A high-performance liquid chromatographic method is described for the simultaneous determination of six metabolites of aromatic hydrocarbons: hippuric acid (HA) from toluene; o-, m-, p-methylhippuric acids (o-, m-, p-MHA) from xylene; mandelic acid (MA) and phenylglyoxylic acid (PGA) from styrene and ethylbenzene. Metabolites were first extracted from urine by solid phase extraction with anion exchange resin, then isocratically separated on a C8 column with 3 microns particle size, 10 cm length and 3 mm internal diameter. Mobile phase was prepared diluting 16 mL of tetrahydrofuran, 14 mL of acetronitrile and 5 mL of methanol to 500 mL with phosphoric acid/potassium dihydrogen phosphate buffer 0.01 M (pH 2.7). The internal standard was 3-hydroxybenzoic acid. Chromatographic runs were completed in about 21 min. The accuracy and reproducibility obtained make this method useful for the biological monitoring of occupational exposure to toluene, xylene, styrene and ethylbenzene.
3. Simultaneous high-performance liquid chromatographic analysis of hippuric acid and ortho-, meta-, and para-methylhippuric acids in urine
R Tardif, J Brodeur, G L Plaa J Anal Toxicol. 1989 Nov-Dec;13(6):313-6. doi: 10.1093/jat/13.6.313.
A high-performance liquid chromatographic assay for the simultaneous analysis of hippuric and methylhippuric acids in urine is described.
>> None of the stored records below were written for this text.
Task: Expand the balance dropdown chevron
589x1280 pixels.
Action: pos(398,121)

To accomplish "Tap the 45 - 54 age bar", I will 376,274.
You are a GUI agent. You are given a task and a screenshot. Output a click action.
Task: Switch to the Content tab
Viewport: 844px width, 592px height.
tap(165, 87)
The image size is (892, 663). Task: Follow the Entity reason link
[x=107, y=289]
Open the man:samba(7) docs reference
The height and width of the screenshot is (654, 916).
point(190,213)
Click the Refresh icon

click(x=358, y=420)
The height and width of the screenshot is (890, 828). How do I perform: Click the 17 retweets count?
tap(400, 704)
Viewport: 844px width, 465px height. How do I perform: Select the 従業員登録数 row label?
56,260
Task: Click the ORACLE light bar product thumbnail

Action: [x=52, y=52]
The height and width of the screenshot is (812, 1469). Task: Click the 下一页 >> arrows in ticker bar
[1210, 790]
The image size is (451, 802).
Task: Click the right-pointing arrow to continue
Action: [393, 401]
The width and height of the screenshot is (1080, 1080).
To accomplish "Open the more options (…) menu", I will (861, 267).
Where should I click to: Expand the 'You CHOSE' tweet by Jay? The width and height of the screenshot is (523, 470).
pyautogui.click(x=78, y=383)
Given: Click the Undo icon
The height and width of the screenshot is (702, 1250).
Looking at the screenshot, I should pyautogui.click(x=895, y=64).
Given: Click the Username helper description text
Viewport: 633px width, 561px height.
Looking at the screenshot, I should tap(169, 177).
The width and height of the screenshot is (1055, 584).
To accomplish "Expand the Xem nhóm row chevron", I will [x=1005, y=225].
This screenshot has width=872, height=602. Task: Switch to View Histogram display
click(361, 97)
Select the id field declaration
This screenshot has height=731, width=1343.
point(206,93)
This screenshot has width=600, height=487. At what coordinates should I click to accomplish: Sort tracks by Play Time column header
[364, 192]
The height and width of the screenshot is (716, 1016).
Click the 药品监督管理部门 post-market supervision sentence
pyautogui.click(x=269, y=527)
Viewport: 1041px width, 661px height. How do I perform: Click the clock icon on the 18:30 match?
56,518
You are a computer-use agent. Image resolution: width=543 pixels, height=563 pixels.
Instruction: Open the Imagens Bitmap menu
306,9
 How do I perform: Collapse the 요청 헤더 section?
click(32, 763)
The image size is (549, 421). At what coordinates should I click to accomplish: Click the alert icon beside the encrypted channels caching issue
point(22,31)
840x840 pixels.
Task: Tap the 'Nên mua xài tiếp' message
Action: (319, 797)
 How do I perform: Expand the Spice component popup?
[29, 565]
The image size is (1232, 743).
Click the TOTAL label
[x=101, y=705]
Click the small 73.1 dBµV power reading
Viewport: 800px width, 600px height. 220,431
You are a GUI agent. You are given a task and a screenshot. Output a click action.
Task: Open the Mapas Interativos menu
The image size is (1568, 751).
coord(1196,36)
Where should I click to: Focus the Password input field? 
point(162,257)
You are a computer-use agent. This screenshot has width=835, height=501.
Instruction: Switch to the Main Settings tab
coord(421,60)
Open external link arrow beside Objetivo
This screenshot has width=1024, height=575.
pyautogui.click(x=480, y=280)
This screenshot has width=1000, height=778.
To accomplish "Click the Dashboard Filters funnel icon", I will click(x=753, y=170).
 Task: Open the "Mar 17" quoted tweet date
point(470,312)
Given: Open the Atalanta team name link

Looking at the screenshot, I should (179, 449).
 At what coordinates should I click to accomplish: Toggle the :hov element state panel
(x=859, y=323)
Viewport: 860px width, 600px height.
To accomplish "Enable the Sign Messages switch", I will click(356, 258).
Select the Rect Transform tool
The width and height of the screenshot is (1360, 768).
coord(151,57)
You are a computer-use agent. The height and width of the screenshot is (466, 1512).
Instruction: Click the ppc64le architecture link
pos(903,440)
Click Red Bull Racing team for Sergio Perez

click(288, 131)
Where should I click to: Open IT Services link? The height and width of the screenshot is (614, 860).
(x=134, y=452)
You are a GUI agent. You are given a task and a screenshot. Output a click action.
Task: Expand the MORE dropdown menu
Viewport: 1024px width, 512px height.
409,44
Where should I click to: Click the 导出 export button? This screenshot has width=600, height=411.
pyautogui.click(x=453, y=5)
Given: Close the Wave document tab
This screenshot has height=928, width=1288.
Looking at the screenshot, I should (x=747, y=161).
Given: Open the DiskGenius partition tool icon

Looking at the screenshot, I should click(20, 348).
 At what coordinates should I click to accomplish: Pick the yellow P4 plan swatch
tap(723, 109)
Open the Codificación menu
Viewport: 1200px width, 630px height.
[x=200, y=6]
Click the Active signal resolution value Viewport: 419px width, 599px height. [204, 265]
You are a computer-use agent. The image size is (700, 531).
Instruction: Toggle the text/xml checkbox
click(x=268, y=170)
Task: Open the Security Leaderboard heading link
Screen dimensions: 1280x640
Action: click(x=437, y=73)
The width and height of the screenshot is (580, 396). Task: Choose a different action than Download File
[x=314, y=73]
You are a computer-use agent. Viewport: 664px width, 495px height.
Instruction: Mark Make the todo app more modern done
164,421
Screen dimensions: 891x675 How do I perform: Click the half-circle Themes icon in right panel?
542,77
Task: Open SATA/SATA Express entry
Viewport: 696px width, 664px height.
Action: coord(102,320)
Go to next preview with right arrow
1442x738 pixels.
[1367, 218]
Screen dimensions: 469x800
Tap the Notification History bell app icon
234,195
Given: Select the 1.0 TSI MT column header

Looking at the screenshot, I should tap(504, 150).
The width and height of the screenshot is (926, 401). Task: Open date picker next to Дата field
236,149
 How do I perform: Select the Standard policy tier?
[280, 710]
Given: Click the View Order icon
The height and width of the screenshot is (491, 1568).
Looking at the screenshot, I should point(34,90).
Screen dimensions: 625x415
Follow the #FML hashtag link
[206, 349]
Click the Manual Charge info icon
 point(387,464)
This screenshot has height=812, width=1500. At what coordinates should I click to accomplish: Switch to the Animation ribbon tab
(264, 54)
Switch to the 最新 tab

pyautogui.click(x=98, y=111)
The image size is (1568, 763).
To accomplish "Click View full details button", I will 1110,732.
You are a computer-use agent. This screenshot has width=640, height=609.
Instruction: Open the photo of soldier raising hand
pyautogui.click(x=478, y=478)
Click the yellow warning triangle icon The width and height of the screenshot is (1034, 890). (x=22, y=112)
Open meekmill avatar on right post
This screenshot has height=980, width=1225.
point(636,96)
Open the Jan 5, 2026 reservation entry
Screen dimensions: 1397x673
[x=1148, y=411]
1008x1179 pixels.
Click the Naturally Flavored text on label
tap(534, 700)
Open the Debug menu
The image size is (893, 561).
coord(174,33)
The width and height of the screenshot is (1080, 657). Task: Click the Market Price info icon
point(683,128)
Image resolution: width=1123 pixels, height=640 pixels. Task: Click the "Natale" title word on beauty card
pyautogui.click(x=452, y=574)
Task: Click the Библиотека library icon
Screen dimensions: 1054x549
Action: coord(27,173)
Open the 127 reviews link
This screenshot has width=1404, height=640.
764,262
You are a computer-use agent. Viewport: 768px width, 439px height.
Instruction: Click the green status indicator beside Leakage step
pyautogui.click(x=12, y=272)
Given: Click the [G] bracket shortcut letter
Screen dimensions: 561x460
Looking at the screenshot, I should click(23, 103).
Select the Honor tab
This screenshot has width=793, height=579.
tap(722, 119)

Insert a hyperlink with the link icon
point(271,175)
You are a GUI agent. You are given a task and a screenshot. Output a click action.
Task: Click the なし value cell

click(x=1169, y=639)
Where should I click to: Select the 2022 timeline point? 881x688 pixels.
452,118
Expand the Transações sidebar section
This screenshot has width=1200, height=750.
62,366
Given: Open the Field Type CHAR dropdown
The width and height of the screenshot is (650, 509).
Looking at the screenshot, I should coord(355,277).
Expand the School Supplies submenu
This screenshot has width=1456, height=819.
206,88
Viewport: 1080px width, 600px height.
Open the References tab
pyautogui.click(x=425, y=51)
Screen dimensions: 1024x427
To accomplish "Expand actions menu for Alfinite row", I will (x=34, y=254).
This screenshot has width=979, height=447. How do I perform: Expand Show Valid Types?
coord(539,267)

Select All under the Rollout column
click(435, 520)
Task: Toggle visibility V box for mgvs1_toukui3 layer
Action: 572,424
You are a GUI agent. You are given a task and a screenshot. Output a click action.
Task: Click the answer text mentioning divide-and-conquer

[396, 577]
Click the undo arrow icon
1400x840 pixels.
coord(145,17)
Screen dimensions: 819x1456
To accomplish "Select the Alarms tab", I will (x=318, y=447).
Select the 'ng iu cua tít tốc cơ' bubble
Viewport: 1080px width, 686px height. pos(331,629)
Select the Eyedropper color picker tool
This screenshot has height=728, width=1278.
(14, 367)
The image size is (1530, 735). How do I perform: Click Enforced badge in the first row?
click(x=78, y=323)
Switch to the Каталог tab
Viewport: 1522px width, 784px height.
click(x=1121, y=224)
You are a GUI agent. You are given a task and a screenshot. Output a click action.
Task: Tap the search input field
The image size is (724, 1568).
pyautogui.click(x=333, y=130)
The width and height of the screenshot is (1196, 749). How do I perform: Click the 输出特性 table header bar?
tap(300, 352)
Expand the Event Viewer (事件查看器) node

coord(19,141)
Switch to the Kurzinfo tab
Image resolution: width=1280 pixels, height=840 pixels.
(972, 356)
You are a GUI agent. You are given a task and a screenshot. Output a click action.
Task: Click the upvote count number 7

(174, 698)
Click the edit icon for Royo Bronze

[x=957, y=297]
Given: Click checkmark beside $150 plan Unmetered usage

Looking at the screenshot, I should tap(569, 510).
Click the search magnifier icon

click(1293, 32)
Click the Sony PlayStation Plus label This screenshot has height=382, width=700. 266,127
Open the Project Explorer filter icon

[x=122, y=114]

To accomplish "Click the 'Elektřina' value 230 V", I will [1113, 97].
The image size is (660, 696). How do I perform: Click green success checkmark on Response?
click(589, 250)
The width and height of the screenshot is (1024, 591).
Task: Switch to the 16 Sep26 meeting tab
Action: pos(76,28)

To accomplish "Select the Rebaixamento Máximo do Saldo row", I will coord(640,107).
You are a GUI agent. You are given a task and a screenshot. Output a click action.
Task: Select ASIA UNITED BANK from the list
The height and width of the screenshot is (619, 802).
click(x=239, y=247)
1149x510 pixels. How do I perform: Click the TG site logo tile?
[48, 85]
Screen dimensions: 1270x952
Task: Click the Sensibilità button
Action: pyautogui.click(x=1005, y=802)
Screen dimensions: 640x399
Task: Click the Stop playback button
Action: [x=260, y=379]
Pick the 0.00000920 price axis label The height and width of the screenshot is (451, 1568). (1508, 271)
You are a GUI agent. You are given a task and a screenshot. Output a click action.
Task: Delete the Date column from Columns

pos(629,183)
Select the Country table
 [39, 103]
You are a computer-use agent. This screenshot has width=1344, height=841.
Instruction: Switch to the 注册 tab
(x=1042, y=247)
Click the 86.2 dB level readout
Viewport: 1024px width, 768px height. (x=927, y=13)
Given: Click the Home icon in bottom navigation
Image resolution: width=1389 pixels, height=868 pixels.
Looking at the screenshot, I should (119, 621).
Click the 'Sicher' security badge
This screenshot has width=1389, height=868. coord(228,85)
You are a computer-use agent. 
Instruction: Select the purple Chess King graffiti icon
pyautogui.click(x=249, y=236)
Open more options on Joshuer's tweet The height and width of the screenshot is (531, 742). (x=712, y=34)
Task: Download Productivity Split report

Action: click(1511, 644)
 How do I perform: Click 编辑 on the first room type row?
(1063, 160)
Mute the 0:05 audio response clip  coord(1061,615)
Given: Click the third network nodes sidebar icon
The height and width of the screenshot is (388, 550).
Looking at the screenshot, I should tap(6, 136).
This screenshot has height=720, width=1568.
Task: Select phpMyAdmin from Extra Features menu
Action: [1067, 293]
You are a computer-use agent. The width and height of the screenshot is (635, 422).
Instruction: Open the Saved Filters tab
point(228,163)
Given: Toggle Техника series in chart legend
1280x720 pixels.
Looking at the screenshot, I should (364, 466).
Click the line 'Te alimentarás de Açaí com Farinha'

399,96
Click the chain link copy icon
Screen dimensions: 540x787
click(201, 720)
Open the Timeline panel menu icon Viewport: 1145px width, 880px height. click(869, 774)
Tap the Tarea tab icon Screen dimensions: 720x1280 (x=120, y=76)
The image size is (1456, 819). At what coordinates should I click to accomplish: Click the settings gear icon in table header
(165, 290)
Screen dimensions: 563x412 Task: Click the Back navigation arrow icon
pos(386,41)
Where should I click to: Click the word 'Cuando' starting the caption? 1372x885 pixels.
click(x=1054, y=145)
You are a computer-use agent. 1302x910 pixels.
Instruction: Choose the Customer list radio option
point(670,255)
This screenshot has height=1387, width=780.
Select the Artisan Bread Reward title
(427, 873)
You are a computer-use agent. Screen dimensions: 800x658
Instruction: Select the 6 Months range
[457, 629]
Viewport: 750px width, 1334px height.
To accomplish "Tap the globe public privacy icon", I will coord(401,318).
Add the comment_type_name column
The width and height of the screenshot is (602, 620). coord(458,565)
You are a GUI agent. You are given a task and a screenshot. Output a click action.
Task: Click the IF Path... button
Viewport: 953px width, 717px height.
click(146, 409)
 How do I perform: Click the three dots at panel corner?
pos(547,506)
Compounds are first extracted from acidified urines after addition of o-methylbenzoylalanine (internal standard), using methyl-t-butyl ether. The organic phase is evaporated under nitrogen flow and the residue dissolved in the mobile phase which consisted of 91% potassium phosphate buffer (12.0mM, pH: 2.0), 4.5% methanol, and 4.5% tetrahydrofuran. The method described allows complete separation of meta- and para-methylhippuric acids in less than 20 min using a stainless steel column packed with octadecyl-dimethysilyl silica. The authors used this method to determine the urinary excretion of hippuric and methylhippuric acids in rabbits following exposure to a mixture of toluene and isomers of xylene. Data indicated that under the actual experimental conditions of exposure o-xylene is excreted to a lesser extent as a methylhippuric acid than the meta- and para-xylenes.